First, we calculate 45 squared ($45 \times 45 = 2025$).
Then, we multiply:
$0.056057 \times 2025 = 113.515425$
$1.06657 \times 45 = 47.99565$
Next, we add these two numbers together:
$113.515425 + 47.99565 = 161.511075$
We can round this to about 161.51 feet.
This number means that if a car is going 45 miles per hour, this math formula tells us it would need about 161.51 feet to come to a complete stop.

(c) To see how well the formula works, imagine drawing the curve of the function $f(x)$ on the same graph as the dots we plotted in part (a). If the curve goes right through or very close to all the dots, then the formula is a really good model. If some dots are far away from the curve, then the formula isn't perfect for those situations. In this case, if we tried to calculate the stopping distance for 50 mph using the formula, we'd get around 193.5 feet ($0.056057 \times 50^2 + 1.06657 \times 50 \approx 140.14 + 53.33 = 193.47$). But the table says 240 feet for 50 mph. This shows that while the curve generally follows the trend of the stopping distances getting longer as speed increases, it's not exact for every single speed. So, it's a pretty good model overall, but not a perfect match everywhere.

Alternative answer

Answer:
(a) The data points to plot are: (20, 46), (30, 87), (40, 140), (50, 240), (60, 282), (70, 371).
(b) f(45) = 161.51 (approximately). This means that, according to the model, a car traveling at 45 mph would need about 161.51 feet to stop.
(c) The function models the data fairly well. The curve generally follows the trend of the data points, though there's a noticeable difference around 50 mph where the model predicts a shorter stopping distance (around 193.47 feet) than the actual data (240 feet).

Explain
This is a question about **interpreting a table of data and evaluating a function that models that data**. The solving step is:

(a) To plot the data, first draw two lines, one going horizontally and one going vertically. The horizontal line is for the car's speed (in mph), and the vertical line is for the stopping distance (in feet). Then, for each pair of numbers in the table, put a little dot on your graph! For example, for "Speed 20, Stopping Distance 46," you'd find 20 on your speed line, go up until you're at 46 on the stopping distance line, and put a dot there. Do this for all the pairs: (20, 46), (30, 87), (40, 140), (50, 240), (60, 282), and (70, 371).

(b) This part asks us to use a special rule, which is `f(x) = 0.056057x^2 + 1.06657x`. When it says "find f(45)," it means we need to put the number 45 wherever we see 'x' in the rule and then do the math.
So, we calculate:
`f(45) = 0.056057 * (45 * 45) + 1.06657 * 45`
`f(45) = 0.056057 * 2025 + 47.99565`
`f(45) = 113.515425 + 47.99565`
`f(45) = 161.511075`
We can round this to about 161.51. This number tells us what the model predicts for the stopping distance if a car is going 45 mph. It's like a prediction based on the pattern!

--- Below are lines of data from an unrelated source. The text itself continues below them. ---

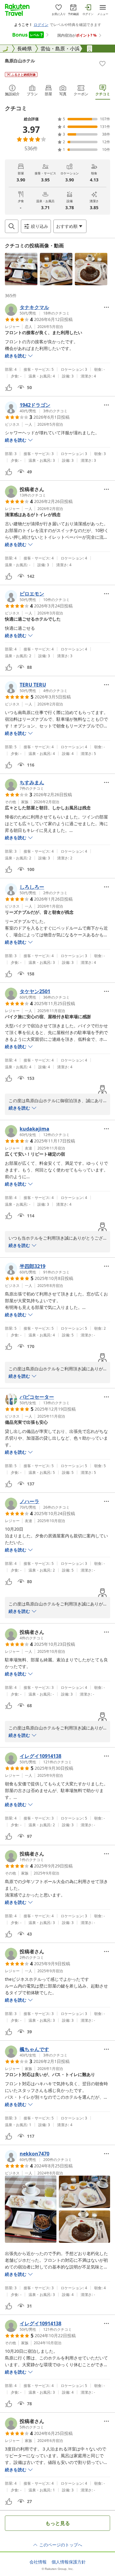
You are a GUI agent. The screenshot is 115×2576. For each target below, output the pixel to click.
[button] (21, 269)
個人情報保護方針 (69, 2562)
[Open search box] (11, 226)
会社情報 (38, 2562)
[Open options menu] (106, 307)
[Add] (102, 63)
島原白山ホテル (20, 61)
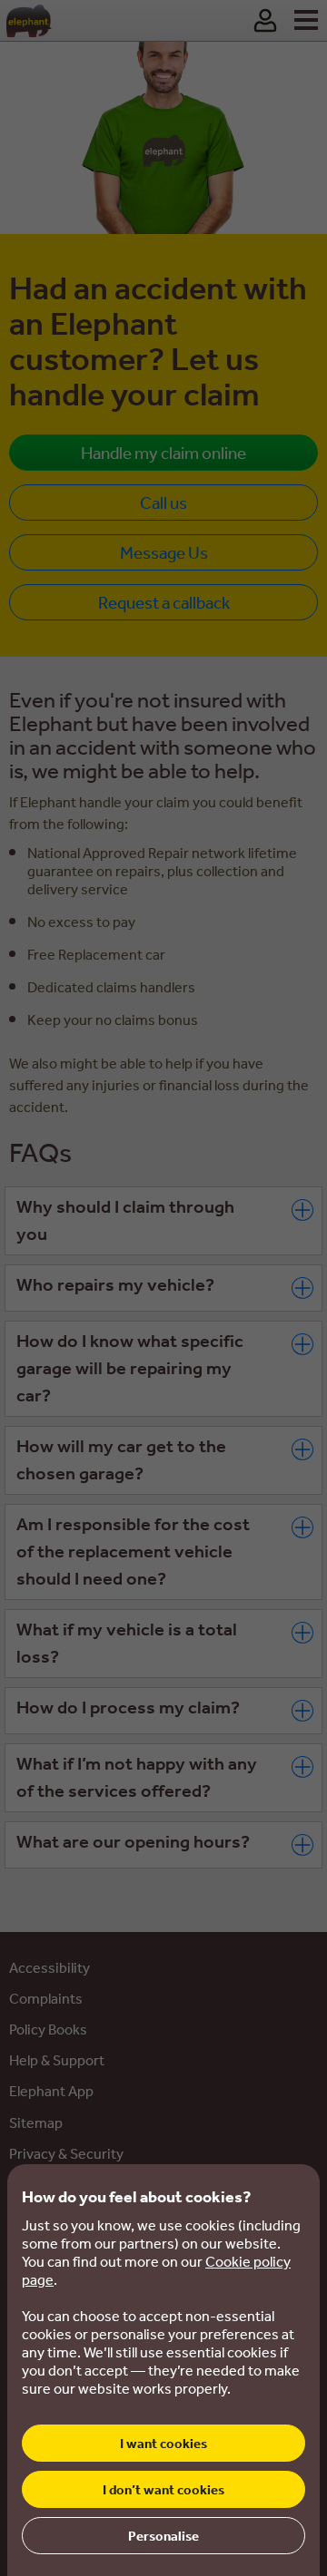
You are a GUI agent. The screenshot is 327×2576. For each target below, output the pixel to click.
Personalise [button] (163, 2535)
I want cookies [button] (163, 2443)
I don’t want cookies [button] (163, 2489)
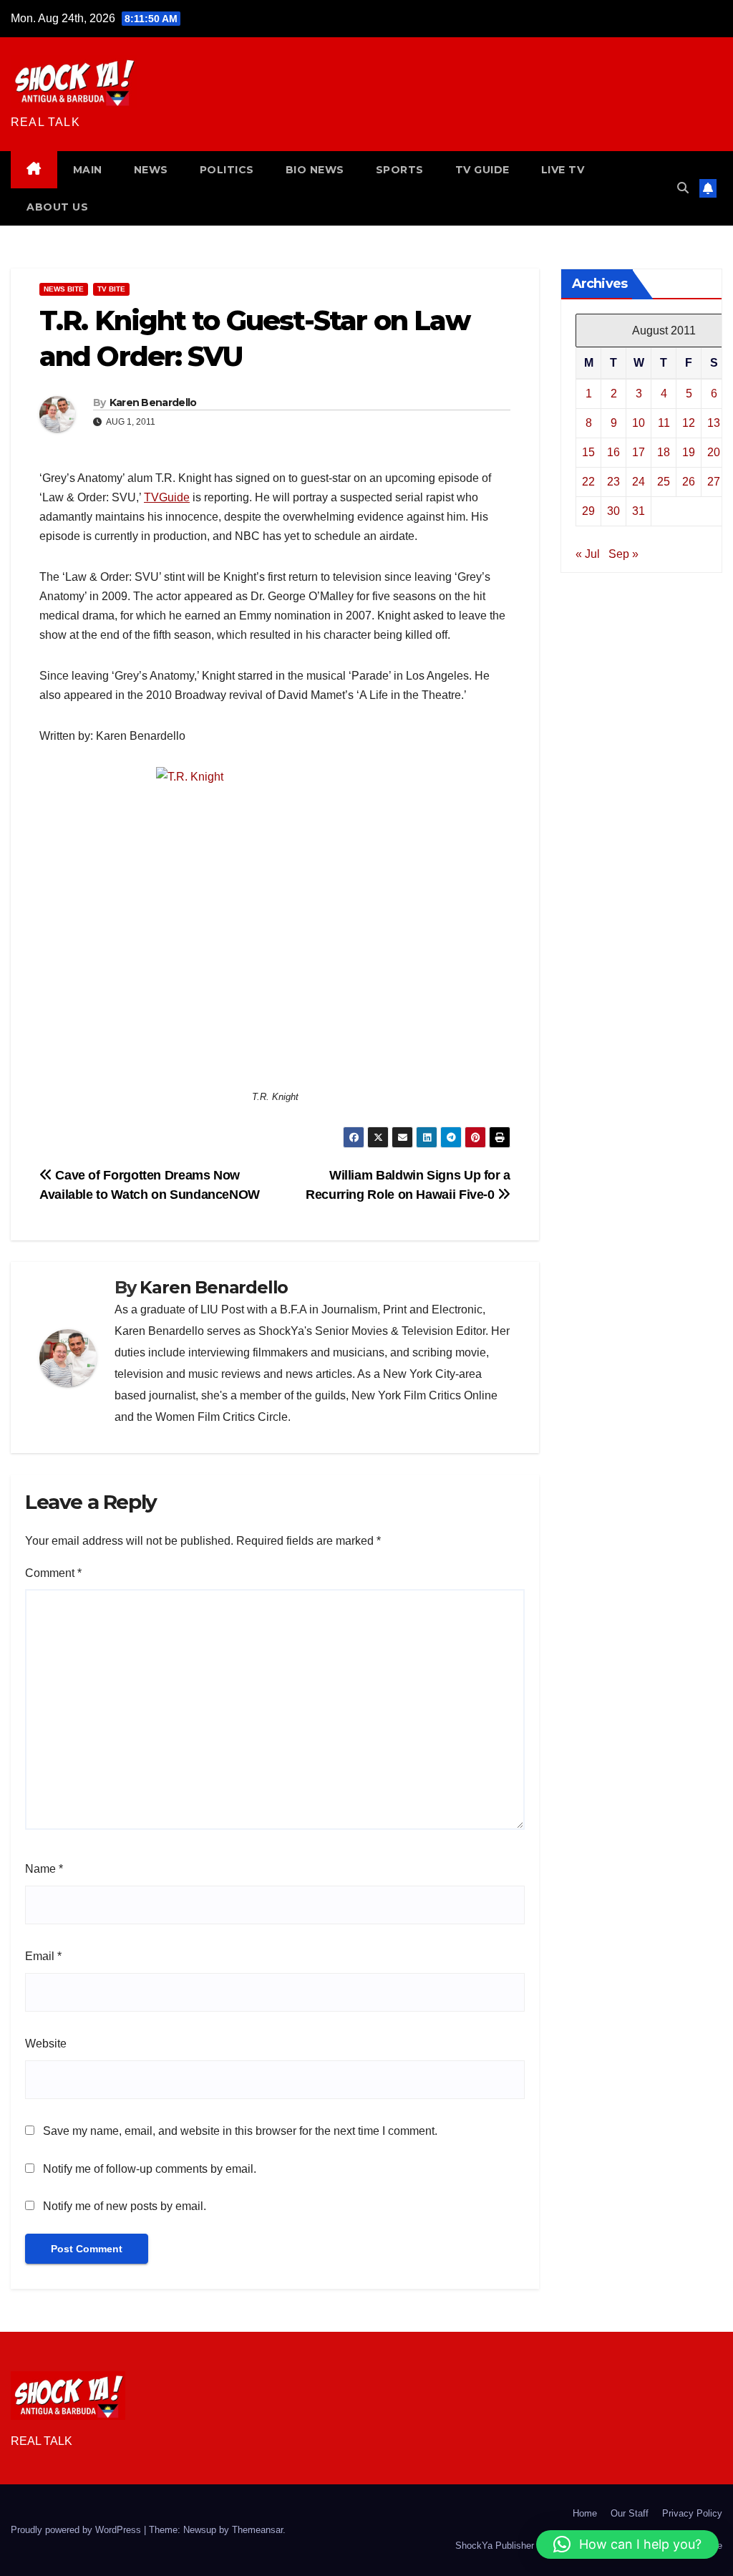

(c) To see how well the rule `f(x)` models the data, imagine drawing a curvy line for the function on the *same graph* where you plotted your dots from part (a). You'd take points like `f(20)`, `f(30)`, etc., and draw a smooth curve connecting them. Then, you look to see how close that curvy line is to your original dots. If the curvy line goes right through or very close to most of your dots, then it's a super good model! If it's far away from some dots, it's not as good. In this case, if you plot the points we found in thought, the function's curve generally follows the trend of the data points, which is good. However, you might notice that around 50 mph, the curve is a bit lower than the actual dot, meaning the model predicts a shorter stop than what happened in the real data (193.47 feet vs 240 feet). So, it's a *fairly good* model, but not perfect everywhere.